No existing APIs are removed or renamed.


2. Quick‑start

from cragmm_search.search import UnifiedSearchPipeline
from crag_web_result_fetcher import WebSearchResult

search = UnifiedSearchPipeline()
results = search("What to know about Andrew Cuomo?", k=2)

for hit in results:
    hit = WebSearchResult(hit)          # ← wrap once
    print(hit["page_content"][:500])    # full HTML, first 500 chars

That’s all—you do not need to call requests yourself.


3. How the helper works

  • First run (local development)

    • Downloads the page at hit["url"] and stores it in the cache directory
      ~/.cache/crag/web_search_results (override with CRAG_WEBSEARCH_CACHE_DIR).
  • Subsequent runs

    • Reads straight from cache—zero network overhead.
  • Evaluation phase

    • The same page_content field is pre‑populated in the evaluation container, so no download attempt is made and your code remains identical.

4. Guidelines & caveats

  1. Use only the URLs returned by cragmm-search-pipeline.
    Trying to fetch other sites will fail during evaluation (outbound internet is disabled).

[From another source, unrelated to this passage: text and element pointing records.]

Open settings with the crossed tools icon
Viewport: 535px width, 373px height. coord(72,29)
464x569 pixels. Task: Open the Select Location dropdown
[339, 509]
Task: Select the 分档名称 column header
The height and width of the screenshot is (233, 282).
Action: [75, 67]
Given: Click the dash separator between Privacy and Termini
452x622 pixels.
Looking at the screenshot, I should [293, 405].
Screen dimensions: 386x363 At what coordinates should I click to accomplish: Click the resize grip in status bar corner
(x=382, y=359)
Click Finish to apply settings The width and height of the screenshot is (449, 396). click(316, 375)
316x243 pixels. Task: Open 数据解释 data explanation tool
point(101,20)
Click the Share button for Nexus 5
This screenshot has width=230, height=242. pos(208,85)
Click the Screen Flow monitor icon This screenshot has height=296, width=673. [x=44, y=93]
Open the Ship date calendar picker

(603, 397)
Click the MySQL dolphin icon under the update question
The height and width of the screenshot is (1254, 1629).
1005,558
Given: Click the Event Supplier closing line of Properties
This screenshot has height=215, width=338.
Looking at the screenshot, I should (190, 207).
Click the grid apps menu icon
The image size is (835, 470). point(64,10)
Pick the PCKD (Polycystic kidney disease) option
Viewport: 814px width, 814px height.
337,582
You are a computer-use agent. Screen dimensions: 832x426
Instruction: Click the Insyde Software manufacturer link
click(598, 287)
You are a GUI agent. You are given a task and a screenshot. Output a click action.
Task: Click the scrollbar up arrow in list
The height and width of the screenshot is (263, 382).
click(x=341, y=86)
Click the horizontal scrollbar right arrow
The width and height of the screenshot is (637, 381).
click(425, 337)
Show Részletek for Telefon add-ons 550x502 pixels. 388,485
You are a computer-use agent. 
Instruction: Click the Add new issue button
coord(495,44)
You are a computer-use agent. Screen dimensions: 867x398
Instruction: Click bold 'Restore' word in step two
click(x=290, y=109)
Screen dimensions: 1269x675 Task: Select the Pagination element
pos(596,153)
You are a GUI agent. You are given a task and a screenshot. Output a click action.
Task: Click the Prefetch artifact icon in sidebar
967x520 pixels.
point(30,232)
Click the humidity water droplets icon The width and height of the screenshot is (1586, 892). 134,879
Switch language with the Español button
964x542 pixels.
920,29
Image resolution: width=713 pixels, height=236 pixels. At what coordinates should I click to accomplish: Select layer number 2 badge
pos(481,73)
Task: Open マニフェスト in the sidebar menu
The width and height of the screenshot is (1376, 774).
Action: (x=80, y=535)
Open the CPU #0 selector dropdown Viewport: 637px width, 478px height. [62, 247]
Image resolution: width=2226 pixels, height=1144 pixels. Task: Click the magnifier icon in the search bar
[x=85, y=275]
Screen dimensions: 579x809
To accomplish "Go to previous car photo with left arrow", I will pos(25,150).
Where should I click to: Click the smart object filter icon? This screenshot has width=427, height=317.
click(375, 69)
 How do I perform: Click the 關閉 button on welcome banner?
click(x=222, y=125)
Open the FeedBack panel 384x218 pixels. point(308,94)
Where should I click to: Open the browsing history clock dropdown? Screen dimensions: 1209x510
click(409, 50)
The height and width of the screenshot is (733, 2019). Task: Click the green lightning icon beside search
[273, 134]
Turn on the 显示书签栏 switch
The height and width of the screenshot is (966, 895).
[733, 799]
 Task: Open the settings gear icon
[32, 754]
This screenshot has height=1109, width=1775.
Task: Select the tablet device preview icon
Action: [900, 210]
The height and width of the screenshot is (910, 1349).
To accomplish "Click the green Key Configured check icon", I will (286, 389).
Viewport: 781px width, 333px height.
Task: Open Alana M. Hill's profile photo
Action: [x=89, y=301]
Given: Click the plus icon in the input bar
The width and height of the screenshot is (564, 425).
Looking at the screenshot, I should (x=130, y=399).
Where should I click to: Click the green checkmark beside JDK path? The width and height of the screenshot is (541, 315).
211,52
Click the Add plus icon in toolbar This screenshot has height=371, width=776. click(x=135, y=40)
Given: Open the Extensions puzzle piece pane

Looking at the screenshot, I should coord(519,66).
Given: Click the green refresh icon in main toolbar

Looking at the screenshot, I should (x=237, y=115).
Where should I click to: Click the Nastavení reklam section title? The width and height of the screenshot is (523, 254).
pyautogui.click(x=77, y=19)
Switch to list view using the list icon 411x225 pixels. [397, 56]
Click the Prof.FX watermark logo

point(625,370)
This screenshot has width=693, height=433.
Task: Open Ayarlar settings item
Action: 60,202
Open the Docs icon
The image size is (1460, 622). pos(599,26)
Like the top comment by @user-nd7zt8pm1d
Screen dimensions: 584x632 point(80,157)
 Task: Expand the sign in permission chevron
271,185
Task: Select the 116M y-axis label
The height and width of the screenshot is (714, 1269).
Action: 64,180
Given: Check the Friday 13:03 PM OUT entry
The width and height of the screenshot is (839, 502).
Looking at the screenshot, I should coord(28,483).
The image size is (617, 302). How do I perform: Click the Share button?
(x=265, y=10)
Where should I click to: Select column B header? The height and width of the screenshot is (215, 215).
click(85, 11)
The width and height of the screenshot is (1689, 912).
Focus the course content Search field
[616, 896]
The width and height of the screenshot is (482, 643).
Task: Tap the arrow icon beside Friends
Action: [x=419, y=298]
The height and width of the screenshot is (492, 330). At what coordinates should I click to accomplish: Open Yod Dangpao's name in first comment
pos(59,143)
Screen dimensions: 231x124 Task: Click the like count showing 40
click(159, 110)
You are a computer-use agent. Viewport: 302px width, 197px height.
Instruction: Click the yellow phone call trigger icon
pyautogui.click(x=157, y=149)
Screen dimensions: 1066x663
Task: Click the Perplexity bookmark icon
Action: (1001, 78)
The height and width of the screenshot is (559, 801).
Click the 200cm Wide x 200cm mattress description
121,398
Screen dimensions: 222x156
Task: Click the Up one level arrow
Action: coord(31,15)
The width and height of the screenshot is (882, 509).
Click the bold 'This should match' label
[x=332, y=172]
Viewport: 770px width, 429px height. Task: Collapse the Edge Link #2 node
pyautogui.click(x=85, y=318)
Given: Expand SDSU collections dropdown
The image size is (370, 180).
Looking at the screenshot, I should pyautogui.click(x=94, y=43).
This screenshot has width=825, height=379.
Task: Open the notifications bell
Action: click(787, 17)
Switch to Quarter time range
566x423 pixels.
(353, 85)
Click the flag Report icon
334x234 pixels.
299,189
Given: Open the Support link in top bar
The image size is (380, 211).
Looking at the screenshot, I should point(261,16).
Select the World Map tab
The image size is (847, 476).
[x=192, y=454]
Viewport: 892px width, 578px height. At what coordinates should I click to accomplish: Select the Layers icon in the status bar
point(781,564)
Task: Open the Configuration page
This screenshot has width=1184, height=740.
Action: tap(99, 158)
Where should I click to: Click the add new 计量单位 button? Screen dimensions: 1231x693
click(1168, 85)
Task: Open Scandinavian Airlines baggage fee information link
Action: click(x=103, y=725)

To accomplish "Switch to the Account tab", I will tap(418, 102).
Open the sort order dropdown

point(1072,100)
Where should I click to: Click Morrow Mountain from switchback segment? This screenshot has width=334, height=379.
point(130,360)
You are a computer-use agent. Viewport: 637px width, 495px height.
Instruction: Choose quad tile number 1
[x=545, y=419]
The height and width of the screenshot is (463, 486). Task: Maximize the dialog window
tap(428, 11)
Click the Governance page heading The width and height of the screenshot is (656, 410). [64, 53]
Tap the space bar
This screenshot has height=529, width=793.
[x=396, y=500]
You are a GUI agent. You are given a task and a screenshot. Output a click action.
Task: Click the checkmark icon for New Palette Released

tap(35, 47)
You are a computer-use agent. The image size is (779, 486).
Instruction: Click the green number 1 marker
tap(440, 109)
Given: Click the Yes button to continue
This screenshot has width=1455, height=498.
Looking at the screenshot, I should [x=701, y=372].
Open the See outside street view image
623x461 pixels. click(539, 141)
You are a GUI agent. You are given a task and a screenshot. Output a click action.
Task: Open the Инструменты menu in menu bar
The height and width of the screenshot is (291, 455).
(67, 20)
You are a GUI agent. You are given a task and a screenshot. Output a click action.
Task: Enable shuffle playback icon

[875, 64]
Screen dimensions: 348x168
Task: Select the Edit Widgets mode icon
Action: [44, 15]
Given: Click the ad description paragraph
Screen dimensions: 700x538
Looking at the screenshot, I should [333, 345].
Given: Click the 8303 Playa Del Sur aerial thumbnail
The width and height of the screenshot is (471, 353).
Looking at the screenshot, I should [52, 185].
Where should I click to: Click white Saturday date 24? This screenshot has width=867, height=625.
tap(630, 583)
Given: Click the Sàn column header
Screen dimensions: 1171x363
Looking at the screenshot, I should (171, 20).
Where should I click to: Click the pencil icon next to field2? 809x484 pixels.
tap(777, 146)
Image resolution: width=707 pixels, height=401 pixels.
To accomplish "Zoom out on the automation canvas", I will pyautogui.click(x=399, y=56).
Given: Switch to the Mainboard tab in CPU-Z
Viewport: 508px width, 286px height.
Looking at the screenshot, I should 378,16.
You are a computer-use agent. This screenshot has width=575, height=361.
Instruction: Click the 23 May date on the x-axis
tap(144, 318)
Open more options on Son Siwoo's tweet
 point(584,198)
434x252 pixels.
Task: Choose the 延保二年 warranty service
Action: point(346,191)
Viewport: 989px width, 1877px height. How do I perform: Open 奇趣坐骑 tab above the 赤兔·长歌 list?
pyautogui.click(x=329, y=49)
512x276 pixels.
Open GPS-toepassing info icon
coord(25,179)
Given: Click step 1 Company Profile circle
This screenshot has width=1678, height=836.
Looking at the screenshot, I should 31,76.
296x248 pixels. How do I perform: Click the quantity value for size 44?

  2. The local cache size is entirely up to you; clean or relocate it if needed.

  3. The helper exposes every original key plus the new page_content attribute:

    • hit["page_url"], hit["page_name"], hit["page_snippet"], hit["score"], …

5. Action required

  • git pull (or re‑clone) the starter‑kit.
  • Ensure your code wraps each search result in WebSearchResult before accessing page_content.
  • Run your usual tests to confirm everything works as expected.

If you hit any issues, open a thread in the forum and tag the organisers—happy hacking!


what about the image in the image api output, are such features available for images?